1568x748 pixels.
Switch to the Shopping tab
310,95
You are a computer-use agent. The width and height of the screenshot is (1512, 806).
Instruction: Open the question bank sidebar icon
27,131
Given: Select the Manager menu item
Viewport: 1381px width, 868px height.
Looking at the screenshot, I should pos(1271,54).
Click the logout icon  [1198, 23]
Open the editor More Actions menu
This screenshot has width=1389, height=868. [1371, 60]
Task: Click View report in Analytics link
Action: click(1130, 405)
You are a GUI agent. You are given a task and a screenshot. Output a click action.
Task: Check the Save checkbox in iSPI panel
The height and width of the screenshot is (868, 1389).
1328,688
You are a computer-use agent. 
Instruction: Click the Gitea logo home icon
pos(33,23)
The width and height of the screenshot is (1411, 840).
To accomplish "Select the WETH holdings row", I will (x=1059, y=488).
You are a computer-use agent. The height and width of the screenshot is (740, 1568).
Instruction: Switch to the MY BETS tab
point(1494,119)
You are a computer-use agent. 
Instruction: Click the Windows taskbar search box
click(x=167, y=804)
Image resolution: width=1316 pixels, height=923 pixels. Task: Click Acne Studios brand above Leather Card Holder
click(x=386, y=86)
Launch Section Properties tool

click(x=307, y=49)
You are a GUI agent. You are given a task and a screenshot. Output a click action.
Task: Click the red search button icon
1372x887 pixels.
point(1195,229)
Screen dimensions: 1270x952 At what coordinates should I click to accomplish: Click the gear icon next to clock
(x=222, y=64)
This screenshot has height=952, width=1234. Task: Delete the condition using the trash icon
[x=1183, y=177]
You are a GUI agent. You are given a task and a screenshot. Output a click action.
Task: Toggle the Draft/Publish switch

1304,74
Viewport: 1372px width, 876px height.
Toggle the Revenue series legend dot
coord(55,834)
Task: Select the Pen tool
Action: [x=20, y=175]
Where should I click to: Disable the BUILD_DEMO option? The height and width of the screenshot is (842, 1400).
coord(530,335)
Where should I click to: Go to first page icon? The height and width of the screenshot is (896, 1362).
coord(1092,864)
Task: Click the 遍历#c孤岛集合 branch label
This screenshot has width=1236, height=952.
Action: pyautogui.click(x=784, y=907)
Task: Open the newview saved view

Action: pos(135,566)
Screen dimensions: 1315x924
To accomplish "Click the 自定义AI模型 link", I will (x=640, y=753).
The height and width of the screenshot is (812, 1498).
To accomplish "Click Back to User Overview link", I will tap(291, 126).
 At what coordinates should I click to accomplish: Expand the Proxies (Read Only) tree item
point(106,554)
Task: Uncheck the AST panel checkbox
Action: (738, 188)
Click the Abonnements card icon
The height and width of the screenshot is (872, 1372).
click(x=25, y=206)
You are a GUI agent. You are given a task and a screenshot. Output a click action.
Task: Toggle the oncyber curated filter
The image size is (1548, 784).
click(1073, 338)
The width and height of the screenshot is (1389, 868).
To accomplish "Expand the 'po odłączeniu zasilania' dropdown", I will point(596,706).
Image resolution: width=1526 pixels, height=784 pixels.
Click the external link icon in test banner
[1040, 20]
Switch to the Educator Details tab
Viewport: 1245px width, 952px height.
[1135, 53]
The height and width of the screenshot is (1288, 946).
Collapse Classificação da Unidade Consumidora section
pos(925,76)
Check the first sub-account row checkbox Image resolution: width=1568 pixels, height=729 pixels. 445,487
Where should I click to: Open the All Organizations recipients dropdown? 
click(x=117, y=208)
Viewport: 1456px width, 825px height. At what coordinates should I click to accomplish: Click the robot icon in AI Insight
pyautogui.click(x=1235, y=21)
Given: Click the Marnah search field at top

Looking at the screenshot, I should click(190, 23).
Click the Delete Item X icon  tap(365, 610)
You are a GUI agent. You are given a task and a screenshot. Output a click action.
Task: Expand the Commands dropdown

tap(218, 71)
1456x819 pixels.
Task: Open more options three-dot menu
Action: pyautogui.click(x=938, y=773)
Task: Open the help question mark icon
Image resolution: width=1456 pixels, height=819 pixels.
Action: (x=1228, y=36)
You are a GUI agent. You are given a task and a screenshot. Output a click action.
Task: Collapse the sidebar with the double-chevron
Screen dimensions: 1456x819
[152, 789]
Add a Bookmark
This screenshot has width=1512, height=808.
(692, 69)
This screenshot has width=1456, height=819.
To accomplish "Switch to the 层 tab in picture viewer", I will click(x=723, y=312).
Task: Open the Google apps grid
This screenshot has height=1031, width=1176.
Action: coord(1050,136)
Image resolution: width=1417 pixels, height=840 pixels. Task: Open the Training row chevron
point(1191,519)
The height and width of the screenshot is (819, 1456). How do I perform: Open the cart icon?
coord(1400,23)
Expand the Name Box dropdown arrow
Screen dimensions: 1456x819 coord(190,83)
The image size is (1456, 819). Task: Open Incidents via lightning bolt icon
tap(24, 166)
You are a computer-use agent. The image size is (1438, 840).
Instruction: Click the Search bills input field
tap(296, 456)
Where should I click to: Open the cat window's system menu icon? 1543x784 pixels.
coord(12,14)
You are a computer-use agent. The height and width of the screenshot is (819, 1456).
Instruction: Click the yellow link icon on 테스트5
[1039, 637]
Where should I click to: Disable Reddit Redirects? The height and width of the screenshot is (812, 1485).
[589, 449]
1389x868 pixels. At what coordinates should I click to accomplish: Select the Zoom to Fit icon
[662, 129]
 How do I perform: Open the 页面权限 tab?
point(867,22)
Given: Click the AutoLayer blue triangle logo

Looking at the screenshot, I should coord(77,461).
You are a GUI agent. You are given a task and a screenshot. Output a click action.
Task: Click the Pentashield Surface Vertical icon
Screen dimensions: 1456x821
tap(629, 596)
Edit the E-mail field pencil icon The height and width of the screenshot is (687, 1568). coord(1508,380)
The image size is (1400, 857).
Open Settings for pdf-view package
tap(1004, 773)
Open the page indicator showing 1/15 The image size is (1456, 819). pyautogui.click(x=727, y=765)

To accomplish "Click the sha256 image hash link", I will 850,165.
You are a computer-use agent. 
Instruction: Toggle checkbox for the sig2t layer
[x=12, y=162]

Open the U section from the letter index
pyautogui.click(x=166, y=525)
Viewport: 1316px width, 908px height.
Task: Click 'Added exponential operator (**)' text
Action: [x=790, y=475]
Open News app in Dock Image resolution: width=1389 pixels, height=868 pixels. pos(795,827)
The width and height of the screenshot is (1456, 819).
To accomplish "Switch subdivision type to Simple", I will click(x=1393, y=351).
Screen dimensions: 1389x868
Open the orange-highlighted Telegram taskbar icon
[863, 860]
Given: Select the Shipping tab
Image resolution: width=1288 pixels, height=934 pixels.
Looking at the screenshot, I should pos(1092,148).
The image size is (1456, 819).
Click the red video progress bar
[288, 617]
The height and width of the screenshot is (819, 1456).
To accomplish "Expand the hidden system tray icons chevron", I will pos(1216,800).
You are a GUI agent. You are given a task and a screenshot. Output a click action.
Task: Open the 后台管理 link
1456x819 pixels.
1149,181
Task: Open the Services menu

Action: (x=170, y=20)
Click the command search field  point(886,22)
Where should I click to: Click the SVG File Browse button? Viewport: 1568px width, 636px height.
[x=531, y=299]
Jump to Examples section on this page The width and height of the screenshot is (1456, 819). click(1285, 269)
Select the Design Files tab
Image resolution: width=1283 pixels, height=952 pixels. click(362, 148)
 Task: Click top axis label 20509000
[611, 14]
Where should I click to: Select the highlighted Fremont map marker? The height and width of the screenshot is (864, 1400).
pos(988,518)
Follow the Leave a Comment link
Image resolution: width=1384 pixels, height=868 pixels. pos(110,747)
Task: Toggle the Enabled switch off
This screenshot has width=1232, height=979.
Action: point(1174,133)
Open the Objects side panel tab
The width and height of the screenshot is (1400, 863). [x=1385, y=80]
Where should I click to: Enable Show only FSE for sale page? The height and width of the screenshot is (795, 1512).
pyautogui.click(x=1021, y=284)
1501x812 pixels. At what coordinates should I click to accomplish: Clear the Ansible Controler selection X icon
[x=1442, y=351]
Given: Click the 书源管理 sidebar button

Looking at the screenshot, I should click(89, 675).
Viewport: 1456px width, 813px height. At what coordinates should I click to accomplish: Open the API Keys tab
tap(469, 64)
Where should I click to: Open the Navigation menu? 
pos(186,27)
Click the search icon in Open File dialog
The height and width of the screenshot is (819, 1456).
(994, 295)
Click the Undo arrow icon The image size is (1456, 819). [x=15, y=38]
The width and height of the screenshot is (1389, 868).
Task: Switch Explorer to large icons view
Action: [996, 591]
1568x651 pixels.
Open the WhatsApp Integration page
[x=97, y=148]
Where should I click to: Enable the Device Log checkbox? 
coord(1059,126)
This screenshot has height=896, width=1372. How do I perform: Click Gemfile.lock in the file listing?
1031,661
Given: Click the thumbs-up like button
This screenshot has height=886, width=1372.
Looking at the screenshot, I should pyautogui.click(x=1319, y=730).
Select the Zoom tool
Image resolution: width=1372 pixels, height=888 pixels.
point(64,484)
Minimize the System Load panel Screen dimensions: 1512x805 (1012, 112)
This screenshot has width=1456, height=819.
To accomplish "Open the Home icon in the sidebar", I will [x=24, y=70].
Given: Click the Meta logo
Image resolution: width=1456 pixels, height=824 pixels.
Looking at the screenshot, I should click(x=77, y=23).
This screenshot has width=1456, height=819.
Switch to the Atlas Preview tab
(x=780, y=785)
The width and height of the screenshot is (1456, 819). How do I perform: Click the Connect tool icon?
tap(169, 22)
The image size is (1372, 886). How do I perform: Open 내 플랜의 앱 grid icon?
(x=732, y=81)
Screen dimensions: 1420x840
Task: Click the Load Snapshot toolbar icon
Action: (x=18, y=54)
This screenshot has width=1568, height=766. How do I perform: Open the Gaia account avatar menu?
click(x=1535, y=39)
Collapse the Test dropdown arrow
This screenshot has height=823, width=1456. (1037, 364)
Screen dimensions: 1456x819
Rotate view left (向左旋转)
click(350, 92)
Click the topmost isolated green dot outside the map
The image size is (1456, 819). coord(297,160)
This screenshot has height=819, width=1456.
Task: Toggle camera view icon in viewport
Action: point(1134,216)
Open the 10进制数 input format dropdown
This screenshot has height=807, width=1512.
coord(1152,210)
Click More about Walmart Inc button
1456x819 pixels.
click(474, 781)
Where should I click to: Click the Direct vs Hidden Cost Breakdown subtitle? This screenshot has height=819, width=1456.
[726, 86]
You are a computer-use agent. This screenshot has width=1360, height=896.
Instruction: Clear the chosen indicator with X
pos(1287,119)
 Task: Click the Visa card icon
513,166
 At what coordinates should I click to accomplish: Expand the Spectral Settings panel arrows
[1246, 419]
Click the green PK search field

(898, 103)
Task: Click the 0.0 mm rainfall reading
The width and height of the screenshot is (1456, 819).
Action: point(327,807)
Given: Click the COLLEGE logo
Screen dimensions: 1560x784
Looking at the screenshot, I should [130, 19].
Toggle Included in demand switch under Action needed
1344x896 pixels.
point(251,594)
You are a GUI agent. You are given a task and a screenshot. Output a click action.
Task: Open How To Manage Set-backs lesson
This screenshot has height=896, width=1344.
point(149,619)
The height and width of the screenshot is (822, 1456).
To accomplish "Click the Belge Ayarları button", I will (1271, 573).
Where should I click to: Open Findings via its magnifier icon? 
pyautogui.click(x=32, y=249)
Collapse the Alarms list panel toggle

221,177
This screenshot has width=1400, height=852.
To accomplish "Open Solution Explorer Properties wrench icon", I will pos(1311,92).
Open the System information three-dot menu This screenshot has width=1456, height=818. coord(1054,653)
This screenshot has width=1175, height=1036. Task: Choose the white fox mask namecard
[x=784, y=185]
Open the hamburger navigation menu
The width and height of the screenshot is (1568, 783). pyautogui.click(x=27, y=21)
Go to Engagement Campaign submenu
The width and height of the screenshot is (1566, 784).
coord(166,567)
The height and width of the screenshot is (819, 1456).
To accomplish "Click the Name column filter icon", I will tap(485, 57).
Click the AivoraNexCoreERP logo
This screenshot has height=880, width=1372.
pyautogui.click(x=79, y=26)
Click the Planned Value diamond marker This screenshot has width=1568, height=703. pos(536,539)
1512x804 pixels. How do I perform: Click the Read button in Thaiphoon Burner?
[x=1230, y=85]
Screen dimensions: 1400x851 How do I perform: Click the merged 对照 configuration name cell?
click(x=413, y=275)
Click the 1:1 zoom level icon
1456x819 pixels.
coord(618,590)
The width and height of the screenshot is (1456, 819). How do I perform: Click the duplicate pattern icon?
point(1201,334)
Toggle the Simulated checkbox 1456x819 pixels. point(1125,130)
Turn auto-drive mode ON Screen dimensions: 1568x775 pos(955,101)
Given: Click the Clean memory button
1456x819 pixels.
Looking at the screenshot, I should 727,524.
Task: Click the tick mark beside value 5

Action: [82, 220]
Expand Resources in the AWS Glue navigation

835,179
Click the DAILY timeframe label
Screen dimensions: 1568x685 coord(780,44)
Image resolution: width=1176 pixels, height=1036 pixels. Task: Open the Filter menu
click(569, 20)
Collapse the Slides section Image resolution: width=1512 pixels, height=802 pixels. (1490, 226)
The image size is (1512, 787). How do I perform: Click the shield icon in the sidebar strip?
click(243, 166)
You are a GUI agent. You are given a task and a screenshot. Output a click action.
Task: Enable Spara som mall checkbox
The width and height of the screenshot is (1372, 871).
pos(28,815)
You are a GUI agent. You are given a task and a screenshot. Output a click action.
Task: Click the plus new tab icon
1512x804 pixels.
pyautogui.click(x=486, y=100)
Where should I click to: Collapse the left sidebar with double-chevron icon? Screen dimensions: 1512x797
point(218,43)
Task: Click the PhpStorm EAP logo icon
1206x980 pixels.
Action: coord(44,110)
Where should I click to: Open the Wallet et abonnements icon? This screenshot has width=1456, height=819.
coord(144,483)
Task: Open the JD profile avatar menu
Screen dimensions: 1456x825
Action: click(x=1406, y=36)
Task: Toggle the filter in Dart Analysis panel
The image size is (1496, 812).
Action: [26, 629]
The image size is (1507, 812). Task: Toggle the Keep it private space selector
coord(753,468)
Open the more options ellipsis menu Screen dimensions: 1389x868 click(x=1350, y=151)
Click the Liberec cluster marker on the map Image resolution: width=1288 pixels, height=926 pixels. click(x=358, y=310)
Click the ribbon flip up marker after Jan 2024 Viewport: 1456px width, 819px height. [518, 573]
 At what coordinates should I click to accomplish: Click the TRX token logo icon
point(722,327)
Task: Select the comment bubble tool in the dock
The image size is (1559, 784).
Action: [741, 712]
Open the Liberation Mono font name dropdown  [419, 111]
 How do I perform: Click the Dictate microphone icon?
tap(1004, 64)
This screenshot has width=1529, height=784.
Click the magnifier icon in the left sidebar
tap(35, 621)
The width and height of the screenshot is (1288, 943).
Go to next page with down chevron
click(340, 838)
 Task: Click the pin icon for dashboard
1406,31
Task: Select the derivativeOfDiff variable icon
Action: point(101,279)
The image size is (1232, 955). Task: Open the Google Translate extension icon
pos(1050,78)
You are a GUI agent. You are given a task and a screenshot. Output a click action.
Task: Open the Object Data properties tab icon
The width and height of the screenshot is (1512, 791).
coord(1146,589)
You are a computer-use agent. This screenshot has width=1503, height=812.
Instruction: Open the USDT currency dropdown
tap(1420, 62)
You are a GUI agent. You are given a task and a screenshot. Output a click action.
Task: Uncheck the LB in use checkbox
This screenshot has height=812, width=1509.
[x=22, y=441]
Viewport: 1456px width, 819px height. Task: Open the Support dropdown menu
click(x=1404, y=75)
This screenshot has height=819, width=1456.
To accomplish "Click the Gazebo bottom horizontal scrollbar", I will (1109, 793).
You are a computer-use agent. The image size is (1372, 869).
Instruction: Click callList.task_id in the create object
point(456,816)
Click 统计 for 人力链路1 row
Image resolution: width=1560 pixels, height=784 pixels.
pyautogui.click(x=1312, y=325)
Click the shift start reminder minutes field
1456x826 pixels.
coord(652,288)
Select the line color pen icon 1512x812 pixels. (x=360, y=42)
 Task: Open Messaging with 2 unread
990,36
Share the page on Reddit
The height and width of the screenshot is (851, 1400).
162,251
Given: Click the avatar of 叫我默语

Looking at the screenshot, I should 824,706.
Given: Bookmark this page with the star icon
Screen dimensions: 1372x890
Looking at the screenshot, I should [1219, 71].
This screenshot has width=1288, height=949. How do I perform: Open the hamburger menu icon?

***

- **Directions for this task**: Read the listing line by line, and copy each line in which the word "Bookmark" is found.

- **Response area**:
Add a Bookmark
Given: Bookmark this page with the star icon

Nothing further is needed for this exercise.